Your objective: Reproduce the rows below verbatim, beginning with the first row and stopping after the line that contains "pos(36,251)".

(Stored data entries)
+--
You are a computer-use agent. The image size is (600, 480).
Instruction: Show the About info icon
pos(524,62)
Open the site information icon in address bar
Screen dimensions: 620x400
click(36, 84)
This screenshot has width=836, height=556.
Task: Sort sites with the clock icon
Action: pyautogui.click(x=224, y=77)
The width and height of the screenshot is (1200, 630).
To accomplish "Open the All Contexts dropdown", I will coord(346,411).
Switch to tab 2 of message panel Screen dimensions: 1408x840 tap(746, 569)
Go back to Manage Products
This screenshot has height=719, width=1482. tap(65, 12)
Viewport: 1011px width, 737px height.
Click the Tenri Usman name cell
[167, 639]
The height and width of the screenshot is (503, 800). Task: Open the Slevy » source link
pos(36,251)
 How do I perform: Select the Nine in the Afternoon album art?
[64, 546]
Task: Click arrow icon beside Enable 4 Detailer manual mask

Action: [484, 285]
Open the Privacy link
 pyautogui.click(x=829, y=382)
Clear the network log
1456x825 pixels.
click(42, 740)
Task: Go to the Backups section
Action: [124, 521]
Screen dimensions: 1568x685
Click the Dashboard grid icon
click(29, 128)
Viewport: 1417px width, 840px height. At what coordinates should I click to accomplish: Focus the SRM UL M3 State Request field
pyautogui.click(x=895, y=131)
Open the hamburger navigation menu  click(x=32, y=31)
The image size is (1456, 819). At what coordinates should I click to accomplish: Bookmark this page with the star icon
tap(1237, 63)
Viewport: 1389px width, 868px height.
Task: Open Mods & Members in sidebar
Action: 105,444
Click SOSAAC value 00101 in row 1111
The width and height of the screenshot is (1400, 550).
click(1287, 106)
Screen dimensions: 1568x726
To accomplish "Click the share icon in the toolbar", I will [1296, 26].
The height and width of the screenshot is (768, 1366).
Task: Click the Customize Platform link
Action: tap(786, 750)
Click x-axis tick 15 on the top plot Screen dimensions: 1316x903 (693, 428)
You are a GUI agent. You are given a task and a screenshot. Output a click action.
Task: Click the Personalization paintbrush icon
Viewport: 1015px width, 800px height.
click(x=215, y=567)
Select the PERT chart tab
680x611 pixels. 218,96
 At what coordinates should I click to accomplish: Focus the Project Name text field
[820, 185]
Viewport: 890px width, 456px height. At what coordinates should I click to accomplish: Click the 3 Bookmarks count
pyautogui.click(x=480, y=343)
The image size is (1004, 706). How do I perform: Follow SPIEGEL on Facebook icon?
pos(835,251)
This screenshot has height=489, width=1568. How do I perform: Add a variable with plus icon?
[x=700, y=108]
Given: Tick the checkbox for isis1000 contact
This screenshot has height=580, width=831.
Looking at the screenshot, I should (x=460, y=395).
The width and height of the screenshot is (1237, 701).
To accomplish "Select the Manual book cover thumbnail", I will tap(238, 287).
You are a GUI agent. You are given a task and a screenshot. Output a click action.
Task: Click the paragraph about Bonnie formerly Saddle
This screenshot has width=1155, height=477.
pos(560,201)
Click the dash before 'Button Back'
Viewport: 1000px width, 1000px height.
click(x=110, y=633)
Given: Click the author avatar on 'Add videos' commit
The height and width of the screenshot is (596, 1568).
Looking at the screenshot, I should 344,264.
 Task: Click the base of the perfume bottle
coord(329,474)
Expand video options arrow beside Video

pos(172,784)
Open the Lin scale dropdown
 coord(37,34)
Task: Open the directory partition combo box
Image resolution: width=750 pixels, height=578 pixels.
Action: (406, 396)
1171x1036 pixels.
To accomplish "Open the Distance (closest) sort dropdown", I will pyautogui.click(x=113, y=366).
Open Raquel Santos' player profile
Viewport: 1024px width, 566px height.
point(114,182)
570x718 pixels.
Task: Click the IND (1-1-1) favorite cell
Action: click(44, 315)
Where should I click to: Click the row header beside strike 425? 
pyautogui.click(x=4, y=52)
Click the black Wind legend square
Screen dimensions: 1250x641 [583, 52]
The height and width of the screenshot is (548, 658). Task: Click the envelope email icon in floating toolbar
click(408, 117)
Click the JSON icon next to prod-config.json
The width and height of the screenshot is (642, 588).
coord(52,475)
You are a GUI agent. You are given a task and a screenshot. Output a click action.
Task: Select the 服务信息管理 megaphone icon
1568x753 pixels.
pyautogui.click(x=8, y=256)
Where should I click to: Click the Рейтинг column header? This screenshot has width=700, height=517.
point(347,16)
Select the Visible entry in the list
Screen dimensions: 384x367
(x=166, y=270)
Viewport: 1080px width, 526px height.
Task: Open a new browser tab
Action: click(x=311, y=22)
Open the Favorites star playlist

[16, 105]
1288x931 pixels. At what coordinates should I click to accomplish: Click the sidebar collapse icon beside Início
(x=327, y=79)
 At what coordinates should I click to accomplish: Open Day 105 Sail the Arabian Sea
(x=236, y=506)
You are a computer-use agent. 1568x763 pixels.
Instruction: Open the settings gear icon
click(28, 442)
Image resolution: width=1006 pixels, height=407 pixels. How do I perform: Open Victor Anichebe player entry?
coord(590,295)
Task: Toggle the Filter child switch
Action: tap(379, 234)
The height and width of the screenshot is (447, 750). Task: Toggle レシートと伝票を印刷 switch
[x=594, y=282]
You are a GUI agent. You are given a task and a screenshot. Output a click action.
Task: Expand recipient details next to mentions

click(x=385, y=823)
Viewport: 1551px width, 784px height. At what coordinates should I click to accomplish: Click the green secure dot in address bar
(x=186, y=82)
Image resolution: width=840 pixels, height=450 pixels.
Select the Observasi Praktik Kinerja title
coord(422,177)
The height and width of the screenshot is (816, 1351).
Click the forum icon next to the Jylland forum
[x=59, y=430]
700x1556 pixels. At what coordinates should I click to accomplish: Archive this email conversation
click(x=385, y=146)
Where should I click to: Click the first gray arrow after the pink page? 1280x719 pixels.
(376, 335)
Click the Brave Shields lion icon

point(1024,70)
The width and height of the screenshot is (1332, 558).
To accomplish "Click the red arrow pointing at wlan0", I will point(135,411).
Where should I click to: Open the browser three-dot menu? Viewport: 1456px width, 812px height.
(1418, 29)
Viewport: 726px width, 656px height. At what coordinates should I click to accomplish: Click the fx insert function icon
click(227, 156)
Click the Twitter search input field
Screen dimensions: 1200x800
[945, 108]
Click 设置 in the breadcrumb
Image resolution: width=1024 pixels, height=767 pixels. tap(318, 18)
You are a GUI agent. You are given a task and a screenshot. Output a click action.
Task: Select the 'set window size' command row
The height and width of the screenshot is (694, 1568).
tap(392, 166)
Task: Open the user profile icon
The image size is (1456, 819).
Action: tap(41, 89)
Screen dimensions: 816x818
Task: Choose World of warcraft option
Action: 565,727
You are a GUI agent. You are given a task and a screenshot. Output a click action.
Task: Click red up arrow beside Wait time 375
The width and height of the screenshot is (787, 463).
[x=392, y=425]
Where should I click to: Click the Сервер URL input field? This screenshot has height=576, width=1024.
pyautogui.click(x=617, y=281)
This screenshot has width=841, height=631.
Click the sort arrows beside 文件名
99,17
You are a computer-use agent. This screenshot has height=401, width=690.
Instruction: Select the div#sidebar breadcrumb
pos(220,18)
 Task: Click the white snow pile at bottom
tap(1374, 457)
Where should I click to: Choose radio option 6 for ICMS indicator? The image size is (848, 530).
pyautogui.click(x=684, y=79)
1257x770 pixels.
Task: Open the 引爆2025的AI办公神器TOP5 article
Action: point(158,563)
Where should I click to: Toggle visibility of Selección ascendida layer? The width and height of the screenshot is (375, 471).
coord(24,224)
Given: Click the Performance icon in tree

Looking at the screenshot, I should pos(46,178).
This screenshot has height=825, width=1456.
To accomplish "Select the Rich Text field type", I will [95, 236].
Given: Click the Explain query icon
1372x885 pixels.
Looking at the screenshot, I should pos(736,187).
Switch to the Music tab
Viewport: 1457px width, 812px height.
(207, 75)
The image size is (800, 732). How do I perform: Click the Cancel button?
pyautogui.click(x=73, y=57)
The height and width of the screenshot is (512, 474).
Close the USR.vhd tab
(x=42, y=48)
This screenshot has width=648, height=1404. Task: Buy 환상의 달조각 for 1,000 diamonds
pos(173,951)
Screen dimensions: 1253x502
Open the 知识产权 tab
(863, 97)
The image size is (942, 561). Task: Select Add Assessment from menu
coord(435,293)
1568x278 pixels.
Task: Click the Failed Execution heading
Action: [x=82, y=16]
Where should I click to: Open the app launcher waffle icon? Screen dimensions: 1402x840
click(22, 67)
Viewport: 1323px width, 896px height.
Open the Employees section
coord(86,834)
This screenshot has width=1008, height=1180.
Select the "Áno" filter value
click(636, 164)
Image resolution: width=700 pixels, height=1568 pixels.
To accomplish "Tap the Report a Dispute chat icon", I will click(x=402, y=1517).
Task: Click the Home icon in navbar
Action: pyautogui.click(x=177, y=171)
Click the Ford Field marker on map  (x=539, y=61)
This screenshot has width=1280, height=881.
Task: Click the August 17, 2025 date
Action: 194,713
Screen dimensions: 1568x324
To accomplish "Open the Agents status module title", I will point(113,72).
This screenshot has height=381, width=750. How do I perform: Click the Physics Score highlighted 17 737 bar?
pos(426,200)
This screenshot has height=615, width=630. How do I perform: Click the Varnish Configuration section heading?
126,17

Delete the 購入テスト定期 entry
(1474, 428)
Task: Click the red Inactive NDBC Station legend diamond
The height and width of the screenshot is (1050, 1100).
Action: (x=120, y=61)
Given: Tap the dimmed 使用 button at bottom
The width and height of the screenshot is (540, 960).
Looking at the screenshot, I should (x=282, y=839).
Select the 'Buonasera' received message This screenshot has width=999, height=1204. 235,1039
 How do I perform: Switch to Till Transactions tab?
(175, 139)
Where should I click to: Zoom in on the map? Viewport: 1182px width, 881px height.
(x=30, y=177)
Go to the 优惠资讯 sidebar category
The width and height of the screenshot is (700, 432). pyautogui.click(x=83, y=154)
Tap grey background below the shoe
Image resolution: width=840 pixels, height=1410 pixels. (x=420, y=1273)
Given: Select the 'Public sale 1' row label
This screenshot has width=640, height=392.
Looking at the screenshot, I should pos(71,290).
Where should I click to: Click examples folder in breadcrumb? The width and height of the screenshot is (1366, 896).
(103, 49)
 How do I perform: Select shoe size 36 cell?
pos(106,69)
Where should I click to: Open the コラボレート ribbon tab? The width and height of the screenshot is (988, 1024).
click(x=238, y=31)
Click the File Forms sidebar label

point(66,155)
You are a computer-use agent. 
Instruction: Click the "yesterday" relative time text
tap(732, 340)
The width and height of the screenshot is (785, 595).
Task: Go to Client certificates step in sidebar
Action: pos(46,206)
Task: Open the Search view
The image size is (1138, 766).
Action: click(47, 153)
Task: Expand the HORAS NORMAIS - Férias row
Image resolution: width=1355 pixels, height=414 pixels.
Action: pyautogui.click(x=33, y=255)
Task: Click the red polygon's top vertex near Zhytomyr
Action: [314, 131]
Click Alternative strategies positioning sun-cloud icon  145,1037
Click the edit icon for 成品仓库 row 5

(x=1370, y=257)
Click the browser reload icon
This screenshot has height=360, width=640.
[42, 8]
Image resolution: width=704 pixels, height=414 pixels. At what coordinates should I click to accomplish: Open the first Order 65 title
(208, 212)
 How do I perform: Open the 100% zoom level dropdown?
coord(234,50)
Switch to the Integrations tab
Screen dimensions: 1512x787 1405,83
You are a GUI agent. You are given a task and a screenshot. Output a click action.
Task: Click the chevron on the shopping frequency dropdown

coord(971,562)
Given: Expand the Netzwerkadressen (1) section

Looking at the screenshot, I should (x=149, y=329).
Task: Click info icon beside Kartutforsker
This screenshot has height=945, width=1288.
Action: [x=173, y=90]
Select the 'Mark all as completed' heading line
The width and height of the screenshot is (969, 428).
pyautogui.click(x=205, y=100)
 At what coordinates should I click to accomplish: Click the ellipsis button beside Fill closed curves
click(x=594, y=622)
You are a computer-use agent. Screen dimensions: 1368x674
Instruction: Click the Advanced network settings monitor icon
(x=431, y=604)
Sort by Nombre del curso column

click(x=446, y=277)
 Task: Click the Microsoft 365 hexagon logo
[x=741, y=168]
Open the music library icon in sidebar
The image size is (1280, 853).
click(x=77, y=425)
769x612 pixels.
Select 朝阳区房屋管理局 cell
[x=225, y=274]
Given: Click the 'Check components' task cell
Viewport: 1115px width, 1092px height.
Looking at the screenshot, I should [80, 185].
+--
Complete answer:
You are a computer-use agent. The image size is (600, 480).
Instruction: Show the About info icon
pos(524,62)
Open the site information icon in address bar
Screen dimensions: 620x400
click(36, 84)
This screenshot has width=836, height=556.
Task: Sort sites with the clock icon
Action: pyautogui.click(x=224, y=77)
The width and height of the screenshot is (1200, 630).
To accomplish "Open the All Contexts dropdown", I will coord(346,411).
Switch to tab 2 of message panel Screen dimensions: 1408x840 tap(746, 569)
Go back to Manage Products
This screenshot has height=719, width=1482. tap(65, 12)
Viewport: 1011px width, 737px height.
Click the Tenri Usman name cell
[167, 639]
The height and width of the screenshot is (503, 800). Task: Open the Slevy » source link
pos(36,251)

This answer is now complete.